Next, organize a system of model training loops. The number of iterations of the outer loop is determined by the external parameter of the Expert Advisor.

   bool StopFlag = false;
   for(int iter = 0; (iter < Iterations && !IsStopped() && !StopFlag); iter ++)
     {
      int tr_p = SampleTrajectory(probability);
      int tr_m = SampleTrajectory(probability);
      while(tr_p == tr_m)
         tr_m = SampleTrajectory(probability);

In the loop body, we sample two trajectories as positive and negative examples. To comply with the principles of maximum objectivity, we control the selection of 2 different trajectories from the experience replay buffer.

Obviously, simple sampling does not guarantee the choice of the positive trajectory first, and vice versa. Therefore, we check the profitability of the selected trajectories and, if necessary, rearrange the pointers to the trajectories in the variables.

      if(Buffer[tr_p].Profit < Buffer[tr_m].Profit)
        {
         int t = tr_p;
         tr_p = tr_m;
         tr_m = t;
        }

Further, the OPPO algorithm requires training of a preference model in the direction from a negative trajectory to a preferred one. At first glance it may look easy and obvious. But in practice, we are faced with several pitfalls.

To generate all trajectories, we used one segment of historical data. Therefore, information about price movement and the values of the analyzed indicators for all trajectories will be identical. But the situation is different for other analyzed parameters. I'm talking about the account status, open positions and, of course, the Agent's actions. Therefore, to ensure the correct propagation of the error gradient, we need to sequentially run the feed-forward pass for states from both trajectories.

But this leads to the next question. In our model, we use the GPT architecture, which is sensitive to the sequence of input data. How, then, can we save the sequences of two different trajectories within one model? The obvious answer is to use 2 models in parallel with periodic merging of weight coefficients, similar to soft updating of target models in the TD3 and SAC methods.
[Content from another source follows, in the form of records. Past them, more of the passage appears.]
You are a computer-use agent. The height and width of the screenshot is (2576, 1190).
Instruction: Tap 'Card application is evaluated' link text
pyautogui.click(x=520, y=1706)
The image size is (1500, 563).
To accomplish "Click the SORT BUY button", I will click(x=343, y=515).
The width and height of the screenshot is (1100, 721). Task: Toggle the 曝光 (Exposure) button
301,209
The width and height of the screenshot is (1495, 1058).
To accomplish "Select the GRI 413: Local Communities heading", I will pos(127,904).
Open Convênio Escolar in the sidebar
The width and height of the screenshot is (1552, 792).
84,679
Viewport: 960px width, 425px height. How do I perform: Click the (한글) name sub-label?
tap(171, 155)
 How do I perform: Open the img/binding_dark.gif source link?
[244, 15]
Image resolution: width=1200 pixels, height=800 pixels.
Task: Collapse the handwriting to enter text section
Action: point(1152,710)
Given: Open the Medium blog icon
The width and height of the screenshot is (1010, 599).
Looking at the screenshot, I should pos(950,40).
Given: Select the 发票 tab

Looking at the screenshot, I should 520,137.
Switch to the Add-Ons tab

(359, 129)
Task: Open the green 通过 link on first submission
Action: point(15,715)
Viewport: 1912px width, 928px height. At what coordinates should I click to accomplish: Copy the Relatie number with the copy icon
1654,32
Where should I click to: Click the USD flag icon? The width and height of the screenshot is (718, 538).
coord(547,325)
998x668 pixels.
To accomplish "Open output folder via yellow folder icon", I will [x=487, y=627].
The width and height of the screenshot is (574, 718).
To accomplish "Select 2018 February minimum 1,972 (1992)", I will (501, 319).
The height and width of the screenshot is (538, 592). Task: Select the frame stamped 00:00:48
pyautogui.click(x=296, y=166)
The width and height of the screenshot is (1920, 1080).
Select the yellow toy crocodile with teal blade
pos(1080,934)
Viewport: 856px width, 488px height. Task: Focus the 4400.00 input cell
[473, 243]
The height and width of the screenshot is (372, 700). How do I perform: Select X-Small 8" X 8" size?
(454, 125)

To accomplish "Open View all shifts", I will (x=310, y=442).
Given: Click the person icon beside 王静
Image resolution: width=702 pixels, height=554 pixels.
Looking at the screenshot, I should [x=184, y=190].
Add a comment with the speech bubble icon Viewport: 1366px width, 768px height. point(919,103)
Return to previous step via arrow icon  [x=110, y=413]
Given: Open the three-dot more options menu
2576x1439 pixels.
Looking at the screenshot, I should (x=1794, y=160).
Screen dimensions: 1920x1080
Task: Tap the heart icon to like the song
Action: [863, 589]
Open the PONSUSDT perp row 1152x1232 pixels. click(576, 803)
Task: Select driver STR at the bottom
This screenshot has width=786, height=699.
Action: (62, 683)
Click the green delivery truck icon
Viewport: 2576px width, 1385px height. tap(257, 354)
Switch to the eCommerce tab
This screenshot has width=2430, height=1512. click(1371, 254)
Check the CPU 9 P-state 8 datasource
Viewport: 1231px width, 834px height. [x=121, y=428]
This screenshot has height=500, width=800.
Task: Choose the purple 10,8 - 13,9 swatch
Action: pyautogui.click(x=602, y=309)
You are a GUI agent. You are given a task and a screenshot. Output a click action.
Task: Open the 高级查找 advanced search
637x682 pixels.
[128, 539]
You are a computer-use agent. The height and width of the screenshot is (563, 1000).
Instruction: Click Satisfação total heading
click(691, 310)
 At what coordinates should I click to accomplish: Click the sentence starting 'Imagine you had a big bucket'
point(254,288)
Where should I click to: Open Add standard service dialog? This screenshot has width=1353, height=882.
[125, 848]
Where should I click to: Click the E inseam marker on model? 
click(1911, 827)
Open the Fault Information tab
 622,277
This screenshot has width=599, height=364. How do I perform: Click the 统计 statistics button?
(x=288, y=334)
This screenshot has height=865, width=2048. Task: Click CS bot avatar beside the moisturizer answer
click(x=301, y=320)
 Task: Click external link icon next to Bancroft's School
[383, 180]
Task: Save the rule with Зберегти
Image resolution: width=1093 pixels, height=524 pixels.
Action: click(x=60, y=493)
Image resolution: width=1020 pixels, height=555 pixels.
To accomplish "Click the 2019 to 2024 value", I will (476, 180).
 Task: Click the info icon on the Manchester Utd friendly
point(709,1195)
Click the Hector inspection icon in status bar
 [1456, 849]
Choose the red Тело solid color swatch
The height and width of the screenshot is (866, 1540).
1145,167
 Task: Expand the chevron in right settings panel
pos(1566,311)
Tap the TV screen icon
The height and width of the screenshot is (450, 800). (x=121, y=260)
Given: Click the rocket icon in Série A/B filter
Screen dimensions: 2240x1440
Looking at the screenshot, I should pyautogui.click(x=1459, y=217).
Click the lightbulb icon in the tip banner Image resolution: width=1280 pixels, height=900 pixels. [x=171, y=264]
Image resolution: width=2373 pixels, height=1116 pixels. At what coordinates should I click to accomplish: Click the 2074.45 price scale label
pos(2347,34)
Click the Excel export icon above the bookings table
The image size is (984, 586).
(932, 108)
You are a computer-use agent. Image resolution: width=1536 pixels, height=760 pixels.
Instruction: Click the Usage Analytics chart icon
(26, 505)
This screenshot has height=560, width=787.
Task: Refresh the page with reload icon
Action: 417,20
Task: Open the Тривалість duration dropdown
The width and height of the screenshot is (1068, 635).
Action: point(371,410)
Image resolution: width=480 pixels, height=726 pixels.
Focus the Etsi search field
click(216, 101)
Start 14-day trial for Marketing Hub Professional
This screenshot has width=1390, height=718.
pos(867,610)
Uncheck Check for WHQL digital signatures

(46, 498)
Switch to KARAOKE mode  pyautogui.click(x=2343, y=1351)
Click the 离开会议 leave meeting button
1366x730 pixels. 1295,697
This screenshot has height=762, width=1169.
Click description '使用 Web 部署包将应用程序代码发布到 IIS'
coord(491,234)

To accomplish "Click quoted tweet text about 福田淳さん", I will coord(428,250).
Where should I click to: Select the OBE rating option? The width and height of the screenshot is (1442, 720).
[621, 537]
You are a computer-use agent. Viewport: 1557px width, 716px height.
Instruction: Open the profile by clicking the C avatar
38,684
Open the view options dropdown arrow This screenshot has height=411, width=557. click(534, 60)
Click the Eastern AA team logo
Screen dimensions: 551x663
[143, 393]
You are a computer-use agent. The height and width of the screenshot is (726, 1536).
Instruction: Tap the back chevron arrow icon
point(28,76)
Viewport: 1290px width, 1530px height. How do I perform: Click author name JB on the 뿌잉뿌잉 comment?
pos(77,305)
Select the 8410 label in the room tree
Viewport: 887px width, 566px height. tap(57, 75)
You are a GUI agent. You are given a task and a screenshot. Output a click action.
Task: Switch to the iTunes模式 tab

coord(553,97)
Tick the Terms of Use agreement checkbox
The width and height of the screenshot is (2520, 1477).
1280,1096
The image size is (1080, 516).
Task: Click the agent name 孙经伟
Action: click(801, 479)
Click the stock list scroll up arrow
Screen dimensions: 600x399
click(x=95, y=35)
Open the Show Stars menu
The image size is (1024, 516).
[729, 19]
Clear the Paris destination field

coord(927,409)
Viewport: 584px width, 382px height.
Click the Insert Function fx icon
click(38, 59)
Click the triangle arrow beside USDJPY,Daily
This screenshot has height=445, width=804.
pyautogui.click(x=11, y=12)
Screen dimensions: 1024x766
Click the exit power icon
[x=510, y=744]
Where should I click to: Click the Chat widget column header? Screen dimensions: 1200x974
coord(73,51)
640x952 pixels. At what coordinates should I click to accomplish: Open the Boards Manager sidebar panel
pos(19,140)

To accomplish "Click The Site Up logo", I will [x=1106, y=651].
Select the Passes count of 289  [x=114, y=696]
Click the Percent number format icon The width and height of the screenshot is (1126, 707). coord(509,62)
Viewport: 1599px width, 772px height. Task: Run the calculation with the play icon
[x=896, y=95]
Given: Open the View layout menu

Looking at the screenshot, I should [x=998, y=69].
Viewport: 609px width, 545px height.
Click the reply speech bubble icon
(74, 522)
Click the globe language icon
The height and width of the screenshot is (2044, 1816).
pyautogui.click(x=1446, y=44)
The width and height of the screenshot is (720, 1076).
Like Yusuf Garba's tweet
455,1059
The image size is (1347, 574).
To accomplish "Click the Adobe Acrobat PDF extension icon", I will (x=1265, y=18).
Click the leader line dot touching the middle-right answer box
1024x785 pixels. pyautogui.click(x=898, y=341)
But there are difficulties here too. In the mentioned methods, the target models were not trained. We used their moment buffers as part of the soft learning process. However, in this case, the models are trained. So, moment buffers are used for their intended purpose. Supplementing them with information about soft updating of weight coefficients can distort the learning process. We do not skip detailed analysis and search for constructive solutions.

In my opinion, the most acceptable option is to sequentially train one model, first on the data of one trajectory, and then on the data of the second trajectory using inverse values of the error gradients. Because for the preferred trajectory, we minimize distance, and for the negative one we maximize it.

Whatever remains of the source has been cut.